Chlodwig Karl Viktor, prins van Hohenlohe-Schillingsfürst -- Britannica Online Encyclopedia

  • Jul 15, 2021

Chlodwig Karl Viktor, prins van Hohenlohe-Schillingsfürst, (geboren 31 maart 1819, Rotenburg an der Fulda, Hessen-Nassau - overleden 6 juli 1901, Bad Ragaz, Sankt Gallen, Zwitserland), keizerlijke Duitse kanselier en Pruisische premier van oktober 1894 tot oktober 1900 was de “oom Chlodwig” wiens vaderlijke relatie met keizer Willem II hem niet in staat stelde de demagogische excessen.

Chlodwig Karl Viktor, prins van Hohenlohe-Schillingfürst
Chlodwig Karl Viktor, prins van Hohenlohe-Schillingfürst

Chlodwig Karl Viktor, Fürst (prins) zu Hohenlohe-Schillingsfürst, detail uit een gravure, 1867.

Staatsbibliothek zu Berlin—Preussischer Kulturbesitz

Een Beierse rooms-katholiek, hij was lid van een prinselijk huis en droeg de titels van Fürst zu Hohenlohe-Schillingsfürst en Prinz von Ratibor und Corvey. Hij was korte tijd bij het Pruisische ambtenarenapparaat, daarna lid van het Beierse Hogerhuis, en in 1848 diende hij als diplomaat in de voorlopige Duitse regering in Frankfurt.

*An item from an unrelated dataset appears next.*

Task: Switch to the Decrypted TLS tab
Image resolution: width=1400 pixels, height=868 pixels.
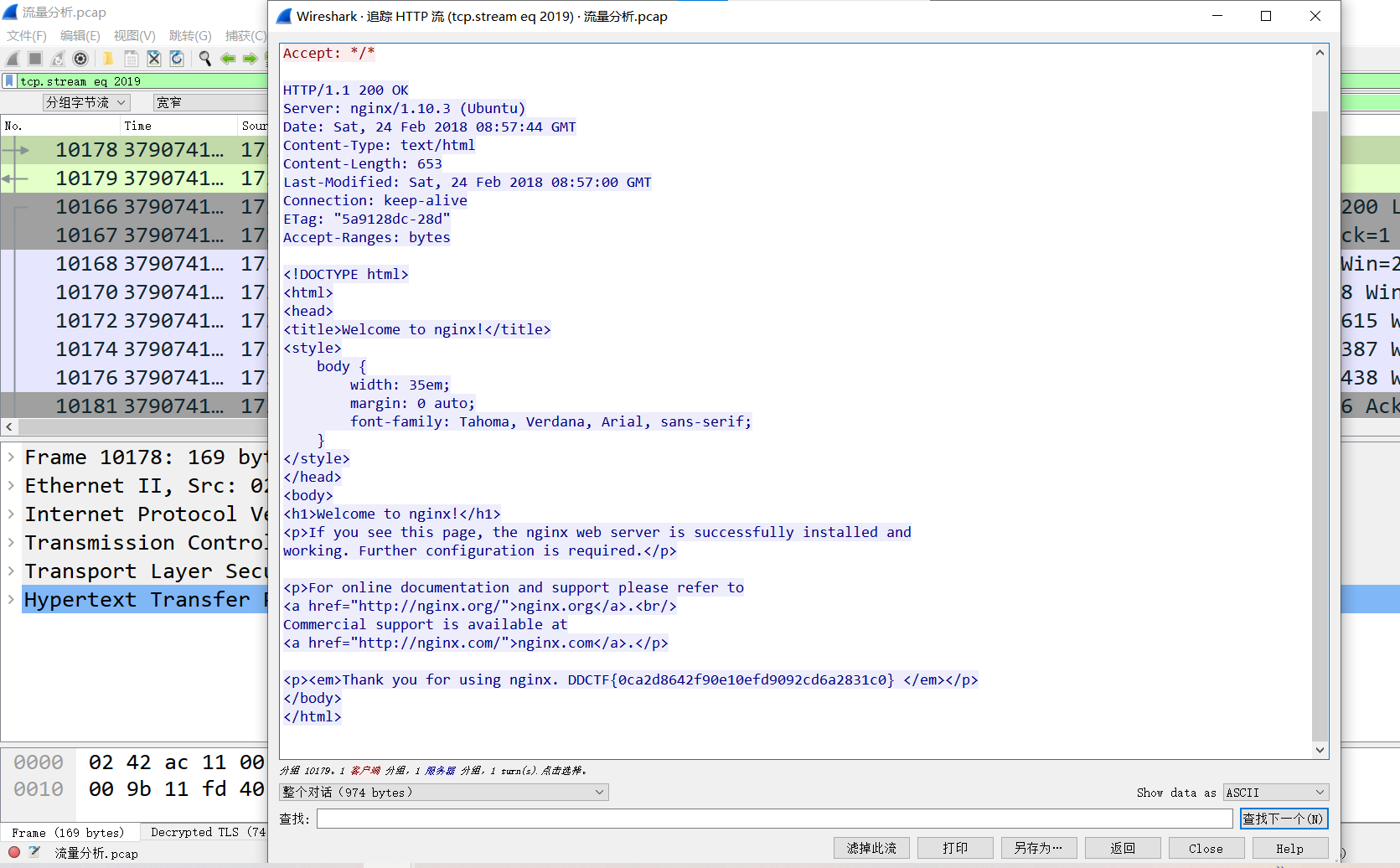Action: point(207,832)
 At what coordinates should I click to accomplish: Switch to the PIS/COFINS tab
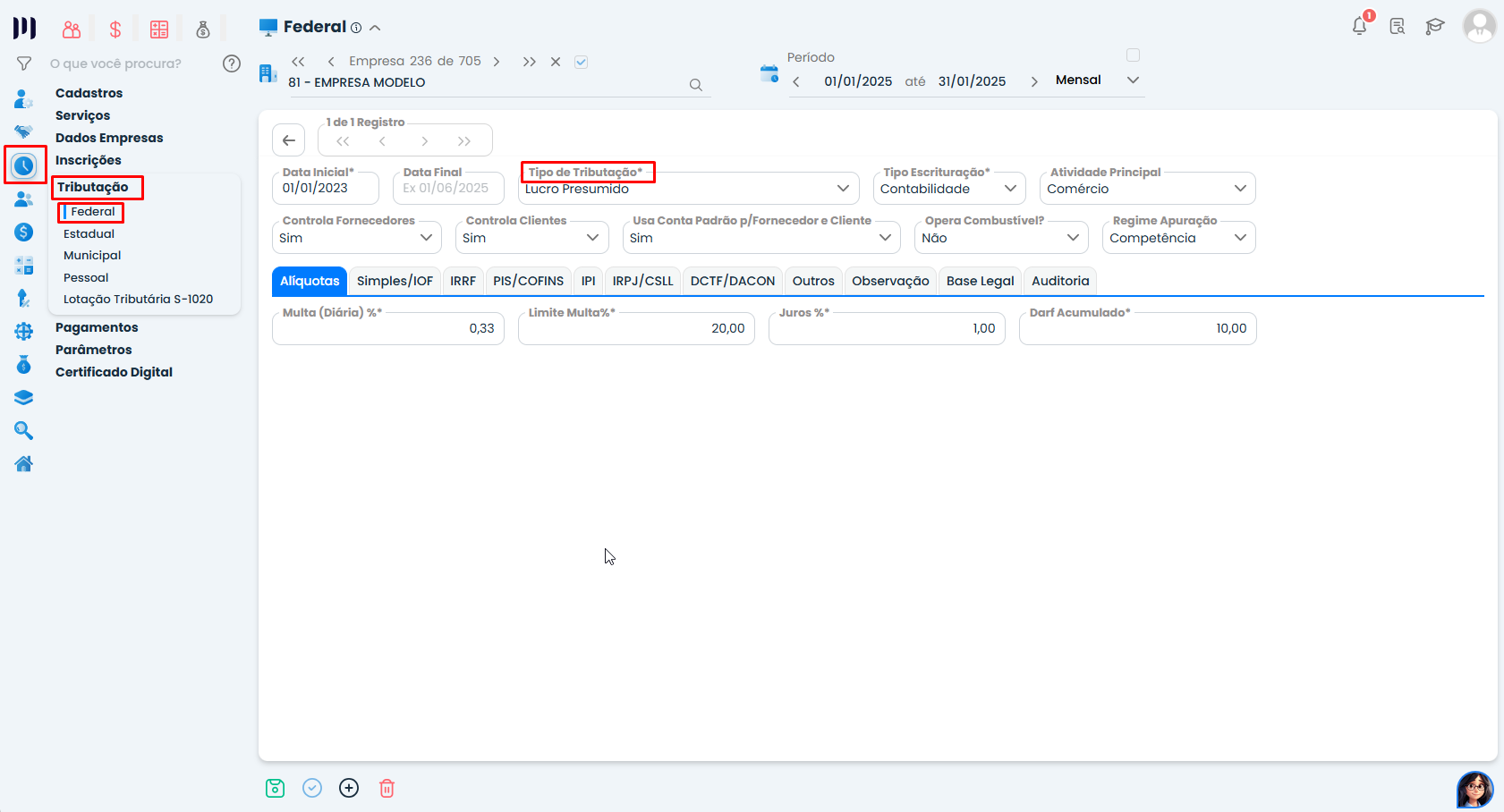click(x=528, y=281)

In december 1866, na de nederlaag van Pruisen van Beieren (een bondgenoot van Oostenrijk) in de Zeven Wekenoorlog, werd hij minister-president van Beieren op aanbeveling van de componist Richard Wagner. Zijn steun aan de allianties met de Noord-Duitse Confederatie en aan de vernieuwing van de Zollverein, of Duitse douane-unie, wekte de oppositie van Beierse nationalisten, waardoor zijn val uit de macht in maart 1870.

Hohenlohe, die in 1871 de toetreding van Beieren tot de Duitse Rijk, diende als vice-president van de Reichstag en als Beierse vertegenwoordiger in de Bundesrat (federale raad). Tijdens de Kulturkampf (het conflict tussen de nieuwe Duitse staat en de Rooms-Katholieke Kerk), voerde hij een wet in tegen het gebruik van de preekstoel als politiek platform en steunde de verdrijving van de jezuïetenorde uit de rijk.

Door zijn beminnelijke scepsis, tact en brede ervaring leek Hohenlohe de voorzienige kandidaat om de leegte te vullen die was ontstaan ​​door het ontslag van kanselier Leo, Graf von Caprivi, in 1894. Als nieuwe kanselier werd Hohenlohe overschaduwd door krachtigere personages: Johannes von Miquel, Adm. Alfred von Tirpitz, Adolf Marschall von Bieberstein en Bernhard von Bülow. Hij werkte, zonder veel succes, aan het voorkomen of herstellen van de schade die door het enthousiasme van Willem II was aangericht. Hoewel hij het niet eens was met het voornemen van William om hard op te treden tegen de sociaaldemocraten, steunde hij he passage van de Duitse wet tegen subversie (1894) en de Pruisische wet tegen de socialisten (1897).

Hohenlohe's invloed eindigde vrijwel in 1897, toen Bülow minister van Buitenlandse Zaken werd en een nieuw 'wereldbeleid' begon te leiden om de Duitse bekendheid in internationale aangelegenheden te vergroten. Toen Hohenlohe op 81-jarige leeftijd ontslag nam, werd hij vervangen door Bülow.

Uitgever: Encyclopedie Britannica, Inc.